_Required work_
All that is needed is each line of the entries holding the word "funnel", copied as it stands.

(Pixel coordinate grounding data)
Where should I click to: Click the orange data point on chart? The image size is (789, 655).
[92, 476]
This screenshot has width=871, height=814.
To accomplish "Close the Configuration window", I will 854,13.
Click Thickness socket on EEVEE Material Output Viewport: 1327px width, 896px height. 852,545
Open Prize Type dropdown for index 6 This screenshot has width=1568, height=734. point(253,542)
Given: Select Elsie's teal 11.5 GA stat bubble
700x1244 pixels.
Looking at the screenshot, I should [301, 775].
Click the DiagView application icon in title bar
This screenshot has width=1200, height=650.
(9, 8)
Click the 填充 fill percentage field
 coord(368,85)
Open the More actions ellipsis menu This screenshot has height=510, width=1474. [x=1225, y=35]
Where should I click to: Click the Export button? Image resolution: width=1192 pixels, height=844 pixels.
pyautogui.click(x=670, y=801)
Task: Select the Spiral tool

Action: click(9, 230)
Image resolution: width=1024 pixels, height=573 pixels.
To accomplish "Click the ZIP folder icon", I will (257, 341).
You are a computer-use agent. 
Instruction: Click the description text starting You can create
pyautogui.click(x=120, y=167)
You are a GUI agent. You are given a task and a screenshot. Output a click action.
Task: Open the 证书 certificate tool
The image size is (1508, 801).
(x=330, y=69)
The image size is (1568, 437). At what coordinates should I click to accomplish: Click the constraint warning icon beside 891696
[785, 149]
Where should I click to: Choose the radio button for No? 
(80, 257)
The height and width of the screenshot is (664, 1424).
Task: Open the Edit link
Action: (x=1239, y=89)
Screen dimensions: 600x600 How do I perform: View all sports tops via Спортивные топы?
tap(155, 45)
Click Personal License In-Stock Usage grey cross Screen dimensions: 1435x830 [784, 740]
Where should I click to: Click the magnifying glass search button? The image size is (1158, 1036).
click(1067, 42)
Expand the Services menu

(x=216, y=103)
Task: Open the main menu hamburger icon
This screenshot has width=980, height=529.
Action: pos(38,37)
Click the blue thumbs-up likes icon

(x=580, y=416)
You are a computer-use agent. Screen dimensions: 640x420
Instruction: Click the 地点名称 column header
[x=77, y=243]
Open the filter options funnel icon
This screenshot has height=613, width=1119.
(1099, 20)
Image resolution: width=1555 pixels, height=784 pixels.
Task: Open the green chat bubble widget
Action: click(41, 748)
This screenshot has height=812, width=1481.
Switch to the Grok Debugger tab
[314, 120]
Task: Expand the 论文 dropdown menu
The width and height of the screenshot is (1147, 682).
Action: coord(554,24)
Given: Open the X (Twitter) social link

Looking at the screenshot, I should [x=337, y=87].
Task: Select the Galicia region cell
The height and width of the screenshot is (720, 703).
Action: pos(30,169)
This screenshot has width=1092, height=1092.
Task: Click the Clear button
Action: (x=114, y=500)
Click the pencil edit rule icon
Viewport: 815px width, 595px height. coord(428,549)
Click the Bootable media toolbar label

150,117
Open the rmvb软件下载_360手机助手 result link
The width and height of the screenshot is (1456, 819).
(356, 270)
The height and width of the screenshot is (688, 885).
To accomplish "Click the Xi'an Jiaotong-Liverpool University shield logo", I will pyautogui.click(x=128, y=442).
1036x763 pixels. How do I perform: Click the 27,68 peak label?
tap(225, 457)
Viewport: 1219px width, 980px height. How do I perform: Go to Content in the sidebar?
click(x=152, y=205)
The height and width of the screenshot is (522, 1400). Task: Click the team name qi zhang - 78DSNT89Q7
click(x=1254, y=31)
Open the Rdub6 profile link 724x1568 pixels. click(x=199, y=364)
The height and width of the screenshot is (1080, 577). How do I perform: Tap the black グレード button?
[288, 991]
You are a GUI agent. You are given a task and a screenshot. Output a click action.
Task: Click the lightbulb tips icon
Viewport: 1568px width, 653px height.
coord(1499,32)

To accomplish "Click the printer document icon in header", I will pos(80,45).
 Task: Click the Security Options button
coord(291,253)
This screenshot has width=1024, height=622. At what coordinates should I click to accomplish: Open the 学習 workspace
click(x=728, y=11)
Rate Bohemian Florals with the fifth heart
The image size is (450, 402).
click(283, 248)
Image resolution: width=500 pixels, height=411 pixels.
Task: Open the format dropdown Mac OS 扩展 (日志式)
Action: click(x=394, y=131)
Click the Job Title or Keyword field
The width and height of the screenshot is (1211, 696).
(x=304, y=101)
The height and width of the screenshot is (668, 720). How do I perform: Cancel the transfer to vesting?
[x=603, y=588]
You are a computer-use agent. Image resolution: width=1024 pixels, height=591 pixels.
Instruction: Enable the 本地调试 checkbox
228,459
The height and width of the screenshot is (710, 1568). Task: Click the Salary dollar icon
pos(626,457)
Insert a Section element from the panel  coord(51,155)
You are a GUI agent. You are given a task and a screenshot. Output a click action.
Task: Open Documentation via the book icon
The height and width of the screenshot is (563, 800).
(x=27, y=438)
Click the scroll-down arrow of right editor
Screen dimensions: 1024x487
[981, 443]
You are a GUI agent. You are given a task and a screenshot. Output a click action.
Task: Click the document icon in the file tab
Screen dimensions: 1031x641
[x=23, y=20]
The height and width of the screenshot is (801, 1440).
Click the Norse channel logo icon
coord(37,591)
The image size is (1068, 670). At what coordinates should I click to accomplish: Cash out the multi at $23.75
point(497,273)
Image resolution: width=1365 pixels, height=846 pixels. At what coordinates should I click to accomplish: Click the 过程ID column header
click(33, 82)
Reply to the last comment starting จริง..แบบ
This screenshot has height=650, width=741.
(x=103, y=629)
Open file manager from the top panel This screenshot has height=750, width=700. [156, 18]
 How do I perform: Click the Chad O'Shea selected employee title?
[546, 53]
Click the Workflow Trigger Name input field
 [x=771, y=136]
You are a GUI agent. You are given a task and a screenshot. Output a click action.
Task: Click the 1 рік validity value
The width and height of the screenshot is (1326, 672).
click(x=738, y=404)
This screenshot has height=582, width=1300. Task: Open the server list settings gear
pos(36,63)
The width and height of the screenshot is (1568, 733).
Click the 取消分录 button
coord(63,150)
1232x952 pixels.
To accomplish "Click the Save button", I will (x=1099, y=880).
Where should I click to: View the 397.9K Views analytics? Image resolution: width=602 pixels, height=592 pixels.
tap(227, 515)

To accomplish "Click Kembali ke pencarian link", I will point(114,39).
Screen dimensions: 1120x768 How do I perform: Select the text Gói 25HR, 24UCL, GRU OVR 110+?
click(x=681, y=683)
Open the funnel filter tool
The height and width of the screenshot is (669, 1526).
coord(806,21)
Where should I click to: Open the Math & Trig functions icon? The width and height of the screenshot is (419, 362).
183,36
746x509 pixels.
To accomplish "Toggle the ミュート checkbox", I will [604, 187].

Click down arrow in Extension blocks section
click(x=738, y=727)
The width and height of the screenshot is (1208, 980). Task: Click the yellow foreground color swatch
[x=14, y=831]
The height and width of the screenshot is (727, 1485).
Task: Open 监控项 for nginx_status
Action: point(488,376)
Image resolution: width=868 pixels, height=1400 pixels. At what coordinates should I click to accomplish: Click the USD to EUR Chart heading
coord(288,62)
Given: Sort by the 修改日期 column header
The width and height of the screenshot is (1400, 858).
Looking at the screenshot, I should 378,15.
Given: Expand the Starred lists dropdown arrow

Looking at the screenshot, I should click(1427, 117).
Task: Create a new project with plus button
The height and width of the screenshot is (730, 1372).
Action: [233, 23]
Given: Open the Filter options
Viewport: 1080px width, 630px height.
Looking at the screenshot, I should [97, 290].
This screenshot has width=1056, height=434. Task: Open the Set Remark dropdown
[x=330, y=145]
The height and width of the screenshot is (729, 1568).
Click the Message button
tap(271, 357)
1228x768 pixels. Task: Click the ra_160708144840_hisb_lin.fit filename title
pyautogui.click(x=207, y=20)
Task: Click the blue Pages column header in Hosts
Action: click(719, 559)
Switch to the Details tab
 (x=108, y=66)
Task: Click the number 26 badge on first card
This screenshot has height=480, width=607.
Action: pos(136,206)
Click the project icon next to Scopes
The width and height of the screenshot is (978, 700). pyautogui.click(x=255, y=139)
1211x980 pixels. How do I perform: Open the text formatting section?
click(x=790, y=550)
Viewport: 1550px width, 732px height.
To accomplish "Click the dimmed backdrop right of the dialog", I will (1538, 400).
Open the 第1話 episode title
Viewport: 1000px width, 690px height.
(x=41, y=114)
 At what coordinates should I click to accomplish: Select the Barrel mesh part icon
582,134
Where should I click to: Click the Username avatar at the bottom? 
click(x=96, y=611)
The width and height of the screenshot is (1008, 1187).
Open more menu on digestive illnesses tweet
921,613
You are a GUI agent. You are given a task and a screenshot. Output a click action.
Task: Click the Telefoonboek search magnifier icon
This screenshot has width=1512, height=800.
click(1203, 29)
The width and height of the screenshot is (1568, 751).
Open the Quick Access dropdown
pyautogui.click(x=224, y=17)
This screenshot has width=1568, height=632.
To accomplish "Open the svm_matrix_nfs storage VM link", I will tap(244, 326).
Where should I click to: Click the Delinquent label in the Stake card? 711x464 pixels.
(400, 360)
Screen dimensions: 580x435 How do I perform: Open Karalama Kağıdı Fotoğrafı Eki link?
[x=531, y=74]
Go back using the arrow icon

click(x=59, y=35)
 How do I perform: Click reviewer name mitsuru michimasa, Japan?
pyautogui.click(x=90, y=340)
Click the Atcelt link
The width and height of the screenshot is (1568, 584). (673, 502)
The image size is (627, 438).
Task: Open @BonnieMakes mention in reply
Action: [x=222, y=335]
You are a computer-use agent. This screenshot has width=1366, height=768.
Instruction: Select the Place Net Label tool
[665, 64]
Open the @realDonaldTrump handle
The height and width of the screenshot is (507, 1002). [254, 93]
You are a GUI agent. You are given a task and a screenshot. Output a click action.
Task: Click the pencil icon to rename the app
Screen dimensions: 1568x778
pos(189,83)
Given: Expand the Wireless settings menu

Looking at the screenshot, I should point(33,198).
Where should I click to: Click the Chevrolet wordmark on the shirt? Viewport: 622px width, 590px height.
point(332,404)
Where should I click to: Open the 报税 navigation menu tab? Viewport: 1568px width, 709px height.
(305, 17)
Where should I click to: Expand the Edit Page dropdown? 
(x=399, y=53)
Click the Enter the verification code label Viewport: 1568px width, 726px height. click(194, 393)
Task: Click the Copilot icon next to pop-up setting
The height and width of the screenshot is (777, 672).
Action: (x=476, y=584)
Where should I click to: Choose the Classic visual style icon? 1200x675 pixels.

_Solution to this problem_
Open the filter options funnel icon
Open the funnel filter tool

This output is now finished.